In 2021, during the first lockdown, 60 per cent of UK employees worked remotely. Now, with offices reopening, many businesses are struggling to balance supporting their employees who want to remain working remotely alongside encouraging staff to come into the office a couple days a week, writes Rodolphe Harand, VP of Sales at YesWeHack, which offers bug-finding bounties.
According to a recent YouGov poll, the British worker has spoken and favours having the opportunity to work remotely intermittently rather than an all or nothing approach. As such, companies across the UK are choosing to adopt a hybrid working approach to benefit from more productive and happy employees and an expanded talent pool.
However, with hybrid working becoming the norm, new pressures have been placed on business leaders to achieve a balance between providing employees with increased workplace flexibility while contending with a host of new security issues.
These complexities are falling onto IT teams to address. Below, we look at some of the cybersecurity challenges that hybrid working presents.
The challenge of using public networks
Safeguarding corporate networks has always been a high priority for IT teams. However, with the pandemic accelerating the number of employees choosing to work remotely, IT team concerns around secure connections have intensified. Particularly as more employees are likely to be using unsecured public Wi-Fi networks in places, such as coffee shops, hotel lobbies and libraries.
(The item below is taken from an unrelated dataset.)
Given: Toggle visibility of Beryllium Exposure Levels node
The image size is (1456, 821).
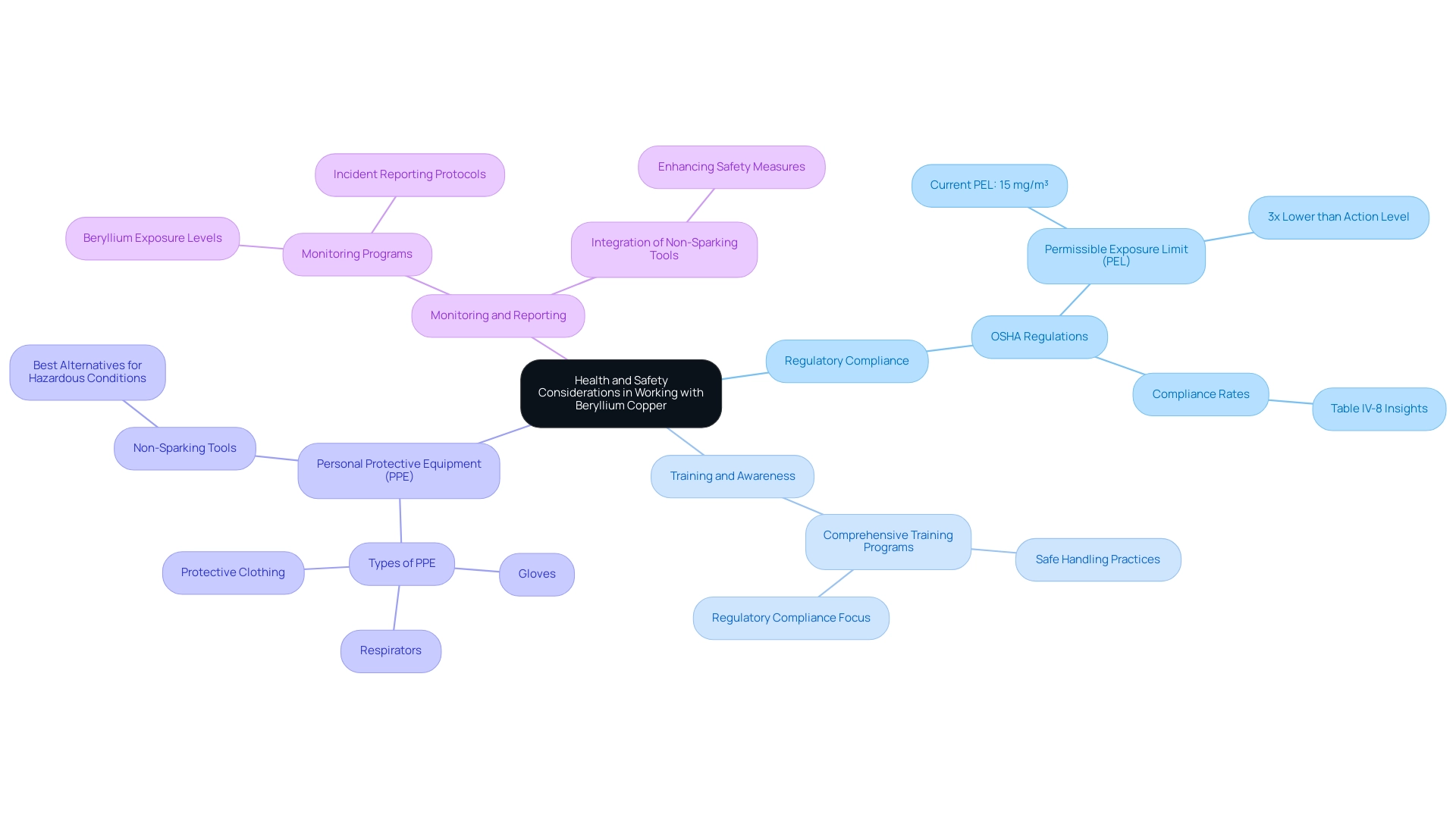Looking at the screenshot, I should pyautogui.click(x=152, y=238).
While this increased flexibility is great for employee wellbeing, organisations have little visibility on the security standards of these public networks and therefore little control over the security measures needed to safeguard confidential assets. As a result, cybercriminals are taking this as an opportunity to set up their own routers in public places so once an employee is connected, they can infiltrate said employee’s communications and have unfiltered access to their device and in turn, corporate assets.
As a result, breaching a public network is a far easier task for hackers than intercepting a well-protected company network. Think of it as a criminal having multiple doors to breach the frontier, rather than one reinforced front door. The recommended solution to tackling this problem is to mandate that employees use a Virtual Private Network (VPN). Using VPNs before signing onto a public network not only encrypts the employee’s internet traffic but also flags any infractions on the corporate network.
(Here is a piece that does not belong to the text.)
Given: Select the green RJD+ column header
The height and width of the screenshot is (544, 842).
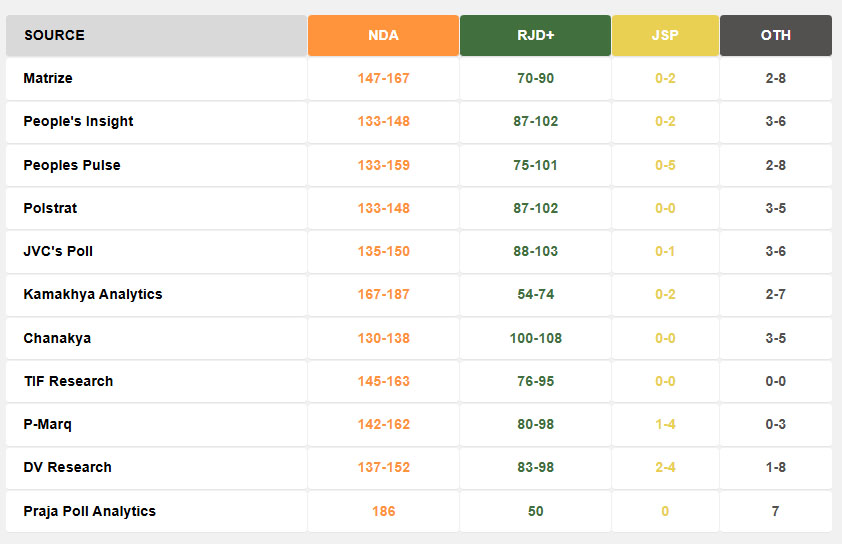Looking at the screenshot, I should click(x=535, y=35).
Social engineering attacks
Last year we saw an 85 per cent increase in online fraud, according to a report by software company Arkose Lab. The pandemic has further contributed to this by increasing the volume of social engineering attacks, which encompasses acts whereby hackers exploit human behaviour to trick individuals into sharing sensitive data.
Phishing is a common example of this. Phishing is when an individual receives an email supposedly from the company’s IT security team, asking them to share sensitive details such as passwords. Working remotely increases the likelihood of being susceptible to social engineering attacks as they rely heavily on human error and manipulation.
Hybrid working is also increasing employees’ reliance on digital communications. This is a factor contributing to employees’ increased susceptibility. For example, a new employee, who has been on-boarded remotely, is less likely to be able to identify legitimate correspondence coming from internal teams and more prone to a cybercriminal’s phishing email.
While anti-spam filters are a good place to start, the key for IT teams looking to protect their employees from social engineering attacks, is enacting cybersecurity policies and standards of behaviour for all staff to follow even when working remotely. This includes ensuring employees feel comfortable querying the source of an email, questioning irregularities and taking their time to check on communications they are unsure about.
Poor hygiene
Another major factor businesses should consider when designing their hybrid working strategy is the behavioural differences between employees based in the office, compared to them being at home. Employees are more inclined to engage in risky online activity when working remotely as they don’t feel as if they are being regularly monitored by the IT department. As a result, cybersecurity measures put in place for the protection of employees are less likely to be adhered to.
When it comes to cybersecurity, your employees are a crucial factor in securing your network and should always be the first line of defence. For this reason, organisations must ensure they are continuously investing in cyber awareness training while also providing the tools that support secure remote working.
No matter how advanced your cybersecurity tools are, if the right training is not provided to your employees, your defences are already less effective than they should be.
As hybrid working becomes increasingly established as the new normal, IT security teams must rise to the challenge of preventing and combating the associated security implications from a distance. As in the end, strong cyber resilience equates to strong business resilience.